# START OF Rows
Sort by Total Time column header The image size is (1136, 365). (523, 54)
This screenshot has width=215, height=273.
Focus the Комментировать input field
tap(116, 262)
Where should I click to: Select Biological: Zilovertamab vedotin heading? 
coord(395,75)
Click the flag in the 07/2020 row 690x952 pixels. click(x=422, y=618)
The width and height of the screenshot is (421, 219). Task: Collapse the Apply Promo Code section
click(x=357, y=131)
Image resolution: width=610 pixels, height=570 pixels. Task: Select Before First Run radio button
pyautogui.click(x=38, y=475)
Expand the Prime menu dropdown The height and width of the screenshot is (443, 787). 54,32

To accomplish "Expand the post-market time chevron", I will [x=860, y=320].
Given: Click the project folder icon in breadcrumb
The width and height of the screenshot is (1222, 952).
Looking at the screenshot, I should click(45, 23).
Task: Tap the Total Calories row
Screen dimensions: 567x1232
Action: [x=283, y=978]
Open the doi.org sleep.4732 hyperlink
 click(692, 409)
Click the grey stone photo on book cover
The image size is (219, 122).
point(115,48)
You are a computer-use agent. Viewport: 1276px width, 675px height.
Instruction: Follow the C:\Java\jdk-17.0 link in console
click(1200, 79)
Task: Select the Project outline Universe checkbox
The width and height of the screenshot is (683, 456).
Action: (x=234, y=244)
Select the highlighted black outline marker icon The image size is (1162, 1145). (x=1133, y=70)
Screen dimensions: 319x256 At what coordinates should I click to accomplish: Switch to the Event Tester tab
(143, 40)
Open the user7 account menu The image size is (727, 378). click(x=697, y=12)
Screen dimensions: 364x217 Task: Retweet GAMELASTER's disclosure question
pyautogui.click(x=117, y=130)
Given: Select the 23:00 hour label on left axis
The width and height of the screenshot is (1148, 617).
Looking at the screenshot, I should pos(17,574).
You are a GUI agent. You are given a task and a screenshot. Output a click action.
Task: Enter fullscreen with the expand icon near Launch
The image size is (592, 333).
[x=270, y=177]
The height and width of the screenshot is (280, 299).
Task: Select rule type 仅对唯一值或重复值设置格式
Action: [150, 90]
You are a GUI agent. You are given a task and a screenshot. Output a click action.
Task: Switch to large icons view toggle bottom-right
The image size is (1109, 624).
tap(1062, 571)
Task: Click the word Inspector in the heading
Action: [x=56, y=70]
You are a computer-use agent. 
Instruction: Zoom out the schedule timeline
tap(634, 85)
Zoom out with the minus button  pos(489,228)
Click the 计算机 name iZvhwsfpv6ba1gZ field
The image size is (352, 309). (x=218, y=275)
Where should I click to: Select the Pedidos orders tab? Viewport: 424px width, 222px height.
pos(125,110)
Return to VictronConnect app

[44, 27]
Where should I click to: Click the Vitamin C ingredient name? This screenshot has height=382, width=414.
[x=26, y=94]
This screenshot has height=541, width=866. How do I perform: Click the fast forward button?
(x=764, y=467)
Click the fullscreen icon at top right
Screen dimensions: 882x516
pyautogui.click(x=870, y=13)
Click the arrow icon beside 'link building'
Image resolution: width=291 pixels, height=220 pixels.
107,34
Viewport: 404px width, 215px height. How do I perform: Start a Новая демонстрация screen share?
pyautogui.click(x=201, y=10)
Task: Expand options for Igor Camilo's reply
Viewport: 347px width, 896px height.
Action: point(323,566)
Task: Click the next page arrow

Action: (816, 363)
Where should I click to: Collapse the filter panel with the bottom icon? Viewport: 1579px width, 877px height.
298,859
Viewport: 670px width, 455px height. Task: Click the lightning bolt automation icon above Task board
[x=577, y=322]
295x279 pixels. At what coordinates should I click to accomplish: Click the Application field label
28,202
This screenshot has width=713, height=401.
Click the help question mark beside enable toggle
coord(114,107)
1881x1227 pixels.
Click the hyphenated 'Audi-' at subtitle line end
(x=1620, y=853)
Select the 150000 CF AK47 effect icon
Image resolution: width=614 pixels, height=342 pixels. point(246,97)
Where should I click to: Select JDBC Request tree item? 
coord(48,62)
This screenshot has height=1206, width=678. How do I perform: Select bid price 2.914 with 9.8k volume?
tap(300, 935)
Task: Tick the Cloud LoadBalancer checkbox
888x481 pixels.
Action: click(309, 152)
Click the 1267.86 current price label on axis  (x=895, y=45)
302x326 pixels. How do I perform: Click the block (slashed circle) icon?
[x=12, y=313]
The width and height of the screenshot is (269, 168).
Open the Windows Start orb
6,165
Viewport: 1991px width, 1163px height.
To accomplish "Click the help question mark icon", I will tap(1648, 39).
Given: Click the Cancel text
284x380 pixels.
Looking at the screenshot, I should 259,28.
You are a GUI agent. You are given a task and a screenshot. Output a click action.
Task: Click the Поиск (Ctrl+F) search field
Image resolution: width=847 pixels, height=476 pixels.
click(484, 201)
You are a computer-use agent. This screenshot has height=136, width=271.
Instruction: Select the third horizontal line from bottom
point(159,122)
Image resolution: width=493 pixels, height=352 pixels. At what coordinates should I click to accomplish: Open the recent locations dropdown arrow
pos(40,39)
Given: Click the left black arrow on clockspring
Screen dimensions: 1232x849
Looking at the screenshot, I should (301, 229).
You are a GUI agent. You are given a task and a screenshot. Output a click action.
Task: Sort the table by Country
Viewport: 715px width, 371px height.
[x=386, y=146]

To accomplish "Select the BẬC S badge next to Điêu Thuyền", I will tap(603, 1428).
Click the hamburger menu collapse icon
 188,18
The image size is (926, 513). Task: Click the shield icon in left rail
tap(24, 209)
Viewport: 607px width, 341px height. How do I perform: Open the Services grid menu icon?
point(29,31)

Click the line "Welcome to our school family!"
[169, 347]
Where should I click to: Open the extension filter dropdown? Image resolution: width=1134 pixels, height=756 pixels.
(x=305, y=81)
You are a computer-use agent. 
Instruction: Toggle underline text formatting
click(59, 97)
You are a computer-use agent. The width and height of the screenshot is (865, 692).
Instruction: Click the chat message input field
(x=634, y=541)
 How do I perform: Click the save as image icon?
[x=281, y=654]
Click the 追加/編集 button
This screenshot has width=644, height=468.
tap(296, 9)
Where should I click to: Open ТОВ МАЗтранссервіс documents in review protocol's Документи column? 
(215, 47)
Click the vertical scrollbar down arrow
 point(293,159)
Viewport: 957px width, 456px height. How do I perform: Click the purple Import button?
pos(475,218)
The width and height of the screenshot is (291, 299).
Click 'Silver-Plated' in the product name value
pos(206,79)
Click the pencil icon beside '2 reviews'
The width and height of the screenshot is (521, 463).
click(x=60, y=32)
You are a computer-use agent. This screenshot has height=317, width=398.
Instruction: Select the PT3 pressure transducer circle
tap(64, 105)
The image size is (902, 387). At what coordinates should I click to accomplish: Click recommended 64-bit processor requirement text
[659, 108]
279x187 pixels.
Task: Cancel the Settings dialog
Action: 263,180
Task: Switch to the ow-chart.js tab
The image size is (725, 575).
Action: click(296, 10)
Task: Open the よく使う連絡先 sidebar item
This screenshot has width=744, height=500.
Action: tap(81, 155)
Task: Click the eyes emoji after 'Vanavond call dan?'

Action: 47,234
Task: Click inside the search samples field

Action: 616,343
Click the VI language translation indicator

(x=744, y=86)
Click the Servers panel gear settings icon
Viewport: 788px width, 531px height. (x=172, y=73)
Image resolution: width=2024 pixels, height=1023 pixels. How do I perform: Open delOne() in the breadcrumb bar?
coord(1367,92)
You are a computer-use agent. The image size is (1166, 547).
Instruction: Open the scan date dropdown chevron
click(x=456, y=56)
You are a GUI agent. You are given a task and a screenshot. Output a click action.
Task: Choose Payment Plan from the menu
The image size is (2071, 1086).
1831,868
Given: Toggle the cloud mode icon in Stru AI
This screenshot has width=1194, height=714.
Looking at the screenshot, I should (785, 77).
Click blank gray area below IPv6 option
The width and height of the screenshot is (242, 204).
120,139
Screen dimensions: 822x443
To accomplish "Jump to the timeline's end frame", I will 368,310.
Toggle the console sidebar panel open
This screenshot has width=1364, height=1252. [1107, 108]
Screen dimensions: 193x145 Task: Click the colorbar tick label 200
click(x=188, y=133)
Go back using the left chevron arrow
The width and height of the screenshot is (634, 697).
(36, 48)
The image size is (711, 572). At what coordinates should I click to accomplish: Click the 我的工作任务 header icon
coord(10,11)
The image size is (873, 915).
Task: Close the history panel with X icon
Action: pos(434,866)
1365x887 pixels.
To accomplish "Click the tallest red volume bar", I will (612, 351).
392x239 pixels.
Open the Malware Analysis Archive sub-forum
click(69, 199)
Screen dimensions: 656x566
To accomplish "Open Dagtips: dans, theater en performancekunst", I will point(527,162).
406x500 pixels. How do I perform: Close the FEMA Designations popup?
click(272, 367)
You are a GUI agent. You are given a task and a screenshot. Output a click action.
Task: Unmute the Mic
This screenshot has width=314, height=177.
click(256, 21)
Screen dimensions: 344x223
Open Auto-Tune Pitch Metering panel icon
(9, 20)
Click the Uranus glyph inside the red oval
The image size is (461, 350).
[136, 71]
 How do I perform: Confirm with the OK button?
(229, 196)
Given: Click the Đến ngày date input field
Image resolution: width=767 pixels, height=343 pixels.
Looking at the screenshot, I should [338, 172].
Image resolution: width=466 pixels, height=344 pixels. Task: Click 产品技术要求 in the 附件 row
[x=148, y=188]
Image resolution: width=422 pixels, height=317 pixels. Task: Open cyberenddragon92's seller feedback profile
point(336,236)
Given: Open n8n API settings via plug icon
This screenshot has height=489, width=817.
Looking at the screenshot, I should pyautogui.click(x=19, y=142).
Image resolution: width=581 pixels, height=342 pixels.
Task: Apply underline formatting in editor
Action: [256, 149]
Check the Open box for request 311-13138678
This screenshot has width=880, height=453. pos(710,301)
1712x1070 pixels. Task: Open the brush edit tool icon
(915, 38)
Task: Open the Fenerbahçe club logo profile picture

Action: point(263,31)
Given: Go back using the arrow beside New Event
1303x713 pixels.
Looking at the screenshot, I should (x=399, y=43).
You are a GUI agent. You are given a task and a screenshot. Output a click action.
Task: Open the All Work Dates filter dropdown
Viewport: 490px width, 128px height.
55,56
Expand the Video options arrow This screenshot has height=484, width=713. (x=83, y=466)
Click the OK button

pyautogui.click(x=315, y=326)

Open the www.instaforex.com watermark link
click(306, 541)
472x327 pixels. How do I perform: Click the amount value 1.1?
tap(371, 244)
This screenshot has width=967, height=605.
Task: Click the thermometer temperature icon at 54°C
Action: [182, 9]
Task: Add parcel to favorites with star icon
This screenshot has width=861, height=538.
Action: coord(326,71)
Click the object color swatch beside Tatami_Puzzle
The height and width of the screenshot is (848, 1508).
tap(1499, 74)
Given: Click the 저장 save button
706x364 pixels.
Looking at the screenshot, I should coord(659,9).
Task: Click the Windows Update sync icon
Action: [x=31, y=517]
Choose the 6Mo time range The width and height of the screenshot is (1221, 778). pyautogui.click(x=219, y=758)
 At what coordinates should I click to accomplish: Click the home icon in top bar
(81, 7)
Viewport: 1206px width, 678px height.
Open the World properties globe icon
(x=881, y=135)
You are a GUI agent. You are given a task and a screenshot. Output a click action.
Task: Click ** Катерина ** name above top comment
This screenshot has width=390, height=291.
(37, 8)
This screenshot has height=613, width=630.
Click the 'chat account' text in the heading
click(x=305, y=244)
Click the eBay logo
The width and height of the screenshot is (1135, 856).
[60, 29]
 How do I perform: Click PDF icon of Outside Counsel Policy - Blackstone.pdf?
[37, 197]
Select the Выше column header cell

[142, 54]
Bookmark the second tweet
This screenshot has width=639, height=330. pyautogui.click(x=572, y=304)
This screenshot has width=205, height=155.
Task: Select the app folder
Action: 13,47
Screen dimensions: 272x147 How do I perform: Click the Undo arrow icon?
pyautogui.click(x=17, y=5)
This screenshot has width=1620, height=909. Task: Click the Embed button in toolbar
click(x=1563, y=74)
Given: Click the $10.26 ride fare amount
# END OF Rows
# Written request
Replace "Payment Plan" with "Billing Plan" in the rows starting with the line that contains "Click the VI language translation indicator" and going on through the line that contains "Looking at the screenshot, I should (785, 77).", and give back only those lines.

# Answer to this problem
Click the VI language translation indicator

(x=744, y=86)
Click the Servers panel gear settings icon
Viewport: 788px width, 531px height. (x=172, y=73)
Image resolution: width=2024 pixels, height=1023 pixels. How do I perform: Open delOne() in the breadcrumb bar?
coord(1367,92)
You are a computer-use agent. The image size is (1166, 547).
Instruction: Open the scan date dropdown chevron
click(x=456, y=56)
You are a GUI agent. You are given a task and a screenshot. Output a click action.
Task: Choose Billing Plan from the menu
The image size is (2071, 1086).
1831,868
Given: Toggle the cloud mode icon in Stru AI
This screenshot has width=1194, height=714.
Looking at the screenshot, I should (785, 77).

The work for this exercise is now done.